La pista de hielo, de Roberto Bolaño
No sería descabellado preguntarnos por qué insistimos en hacer del deporte profesional, algo obviamente pernicioso y que necesita de una dedicación que va más allá de cualquier clase de equilibrio entre cuerpo y mente, una aspiración vital a través de la cual esgrimir un cierto orgullo personal y profesional que, sin embargo, no tendemos a aceptar como emanado a partir de otras formas culturales determinadas. Apreciamos más al hombre que ha pasado veinte años dedicando ocho horas al día a la técnica de como golpear a un balón que al que ha hecho lo mismo con las palabras; en cualquier caso, exista cierta similitud entre ambos: son orfebres de la belleza, del quebrar los límites más allá de lo posible —aun cuando lo hacen en dos direcciones opuestas, pues donde el deportista hace de sí mismo un mito el artista construye mitos — . Al deportista se lo aprecia por representar el triunfo sobre el otro o sobre la naturaleza, no sobre el mundo.

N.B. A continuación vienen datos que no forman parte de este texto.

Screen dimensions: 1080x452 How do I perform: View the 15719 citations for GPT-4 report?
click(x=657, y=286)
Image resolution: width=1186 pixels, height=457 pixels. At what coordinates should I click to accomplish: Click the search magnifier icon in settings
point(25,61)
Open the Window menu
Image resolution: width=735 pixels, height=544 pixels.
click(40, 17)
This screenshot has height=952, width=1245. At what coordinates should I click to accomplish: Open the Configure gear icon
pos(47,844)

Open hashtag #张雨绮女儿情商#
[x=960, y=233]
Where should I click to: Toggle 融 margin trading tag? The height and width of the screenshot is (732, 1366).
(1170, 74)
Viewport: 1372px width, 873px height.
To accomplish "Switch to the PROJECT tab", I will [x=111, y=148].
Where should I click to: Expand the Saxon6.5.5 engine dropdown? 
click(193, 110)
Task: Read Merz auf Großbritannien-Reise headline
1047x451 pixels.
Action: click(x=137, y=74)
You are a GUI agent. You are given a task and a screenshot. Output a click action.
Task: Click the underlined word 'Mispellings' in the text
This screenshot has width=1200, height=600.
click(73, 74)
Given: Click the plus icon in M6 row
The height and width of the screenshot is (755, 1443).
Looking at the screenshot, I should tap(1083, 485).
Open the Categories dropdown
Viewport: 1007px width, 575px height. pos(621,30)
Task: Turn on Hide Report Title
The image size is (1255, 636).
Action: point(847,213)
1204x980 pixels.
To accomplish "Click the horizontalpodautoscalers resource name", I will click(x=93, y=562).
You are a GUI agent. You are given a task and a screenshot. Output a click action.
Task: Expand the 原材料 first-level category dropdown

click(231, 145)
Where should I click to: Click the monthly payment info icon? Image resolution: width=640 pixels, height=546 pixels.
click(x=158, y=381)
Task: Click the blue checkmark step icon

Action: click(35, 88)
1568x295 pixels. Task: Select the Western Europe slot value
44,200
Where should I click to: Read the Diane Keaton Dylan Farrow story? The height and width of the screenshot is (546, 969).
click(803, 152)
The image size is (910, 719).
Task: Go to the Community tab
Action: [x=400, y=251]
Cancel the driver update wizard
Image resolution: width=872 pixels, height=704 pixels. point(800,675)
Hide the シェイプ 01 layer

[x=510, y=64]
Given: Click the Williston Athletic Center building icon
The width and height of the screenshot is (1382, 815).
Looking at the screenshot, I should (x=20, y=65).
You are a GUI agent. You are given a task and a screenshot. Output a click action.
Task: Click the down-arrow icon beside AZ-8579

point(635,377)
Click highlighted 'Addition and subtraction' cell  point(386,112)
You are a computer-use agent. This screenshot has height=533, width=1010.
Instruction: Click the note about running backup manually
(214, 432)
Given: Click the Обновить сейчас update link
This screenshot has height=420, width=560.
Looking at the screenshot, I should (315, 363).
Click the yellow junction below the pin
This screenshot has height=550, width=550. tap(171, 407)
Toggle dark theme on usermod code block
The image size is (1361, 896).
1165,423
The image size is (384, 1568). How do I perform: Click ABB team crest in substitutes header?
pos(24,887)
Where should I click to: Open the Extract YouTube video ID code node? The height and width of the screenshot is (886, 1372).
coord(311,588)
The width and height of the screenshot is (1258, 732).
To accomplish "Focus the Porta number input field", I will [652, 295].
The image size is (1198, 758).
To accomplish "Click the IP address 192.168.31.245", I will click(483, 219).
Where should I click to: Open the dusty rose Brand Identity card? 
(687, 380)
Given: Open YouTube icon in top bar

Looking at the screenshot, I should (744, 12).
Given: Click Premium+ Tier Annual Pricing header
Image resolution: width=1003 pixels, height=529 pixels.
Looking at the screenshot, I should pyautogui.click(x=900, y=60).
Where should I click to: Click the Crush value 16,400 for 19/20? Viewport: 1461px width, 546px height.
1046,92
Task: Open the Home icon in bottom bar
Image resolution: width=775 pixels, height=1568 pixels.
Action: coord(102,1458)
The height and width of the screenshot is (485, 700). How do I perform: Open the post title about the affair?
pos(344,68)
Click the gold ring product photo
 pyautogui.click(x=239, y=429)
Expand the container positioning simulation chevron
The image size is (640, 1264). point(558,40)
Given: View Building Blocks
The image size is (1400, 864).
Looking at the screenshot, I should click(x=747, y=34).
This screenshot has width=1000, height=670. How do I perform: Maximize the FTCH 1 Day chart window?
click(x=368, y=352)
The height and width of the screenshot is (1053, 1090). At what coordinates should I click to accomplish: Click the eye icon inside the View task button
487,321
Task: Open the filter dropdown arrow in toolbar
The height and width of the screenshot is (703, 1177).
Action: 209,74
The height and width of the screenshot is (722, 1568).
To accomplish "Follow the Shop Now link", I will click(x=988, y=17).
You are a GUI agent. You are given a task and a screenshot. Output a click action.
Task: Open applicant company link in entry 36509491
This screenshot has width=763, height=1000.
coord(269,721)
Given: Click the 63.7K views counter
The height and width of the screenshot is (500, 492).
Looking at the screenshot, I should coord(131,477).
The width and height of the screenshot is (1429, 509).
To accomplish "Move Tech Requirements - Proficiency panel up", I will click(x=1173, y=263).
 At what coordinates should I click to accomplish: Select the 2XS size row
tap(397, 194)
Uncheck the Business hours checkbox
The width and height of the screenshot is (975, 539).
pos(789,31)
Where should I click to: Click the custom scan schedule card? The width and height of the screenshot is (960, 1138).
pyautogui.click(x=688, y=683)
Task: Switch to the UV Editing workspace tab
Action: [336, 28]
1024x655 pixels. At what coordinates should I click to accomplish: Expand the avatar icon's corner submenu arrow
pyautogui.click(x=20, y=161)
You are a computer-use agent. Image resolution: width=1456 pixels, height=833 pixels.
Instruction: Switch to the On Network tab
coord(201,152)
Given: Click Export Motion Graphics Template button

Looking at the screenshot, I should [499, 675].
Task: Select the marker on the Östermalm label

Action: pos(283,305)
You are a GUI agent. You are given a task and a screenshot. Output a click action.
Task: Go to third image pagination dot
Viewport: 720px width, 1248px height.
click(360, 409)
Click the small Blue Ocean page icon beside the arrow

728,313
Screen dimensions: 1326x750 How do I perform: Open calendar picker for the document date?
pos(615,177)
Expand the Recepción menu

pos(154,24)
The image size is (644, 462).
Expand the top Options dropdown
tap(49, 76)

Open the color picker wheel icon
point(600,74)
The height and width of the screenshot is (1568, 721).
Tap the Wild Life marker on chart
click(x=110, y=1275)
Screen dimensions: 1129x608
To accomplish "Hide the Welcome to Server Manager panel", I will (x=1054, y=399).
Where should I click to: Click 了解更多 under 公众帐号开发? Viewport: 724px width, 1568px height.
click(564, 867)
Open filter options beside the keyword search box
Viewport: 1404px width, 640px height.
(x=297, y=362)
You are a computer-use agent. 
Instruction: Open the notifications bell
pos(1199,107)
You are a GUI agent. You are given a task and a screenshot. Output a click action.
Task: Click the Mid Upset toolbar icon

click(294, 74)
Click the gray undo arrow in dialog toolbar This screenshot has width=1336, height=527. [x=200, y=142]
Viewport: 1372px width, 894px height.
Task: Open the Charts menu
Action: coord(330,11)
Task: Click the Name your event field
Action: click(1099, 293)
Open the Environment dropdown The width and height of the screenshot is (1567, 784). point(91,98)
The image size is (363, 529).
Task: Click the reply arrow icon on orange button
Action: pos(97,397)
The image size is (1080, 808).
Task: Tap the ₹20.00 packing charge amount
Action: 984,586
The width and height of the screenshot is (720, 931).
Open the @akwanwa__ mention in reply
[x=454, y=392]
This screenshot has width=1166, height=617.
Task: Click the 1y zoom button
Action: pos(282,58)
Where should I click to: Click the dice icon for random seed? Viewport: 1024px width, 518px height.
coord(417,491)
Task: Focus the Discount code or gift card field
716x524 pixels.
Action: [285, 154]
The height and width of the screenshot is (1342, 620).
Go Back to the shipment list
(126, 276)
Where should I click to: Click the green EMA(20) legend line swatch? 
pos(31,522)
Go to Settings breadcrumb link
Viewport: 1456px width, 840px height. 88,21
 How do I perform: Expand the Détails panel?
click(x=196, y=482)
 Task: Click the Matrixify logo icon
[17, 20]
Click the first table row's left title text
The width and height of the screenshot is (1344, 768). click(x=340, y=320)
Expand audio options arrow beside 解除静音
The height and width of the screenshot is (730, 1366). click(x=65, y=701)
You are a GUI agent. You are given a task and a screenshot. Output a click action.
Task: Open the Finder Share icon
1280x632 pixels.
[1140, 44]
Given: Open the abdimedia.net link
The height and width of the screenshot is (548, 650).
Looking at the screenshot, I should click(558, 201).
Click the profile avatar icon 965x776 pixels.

La obsesión que desata de forma tímida Roberto Bolaño por el patinaje artístico parece producirse como un apropiamiento de una belleza ignota, que desconoce absolutamente más allá de la intuición: intuye que los movimientos de su personaje son bellos, incluso puede especificar el nombre de cada uno de ellos. Ahora bien, ¿cómo puede decir que un movimiento es bello? El deporte es la antítesis del conocimiento, pues es pura praxis. Conocimiento en aplicación. He ahí que escoja la pista de hielo, el patinaje artístico, como la referencia a través de la cual planea aquella tragedia que debe sostener la historia, aquello que sabemos que está ahí pero no sabemos ni como ni cuando llegará; la belleza de un crimen se sitúa en el campo de la pura intuición en tanto la belleza del acto en sí nos es privada por el hecho de que va más allá de la adecuación técnica; sólo es posible entender en el dar muerte a otro una belleza profundamente desagradable. El asesinato quizás no sea una de las bellas artes, pero podría ser un deporte de élite.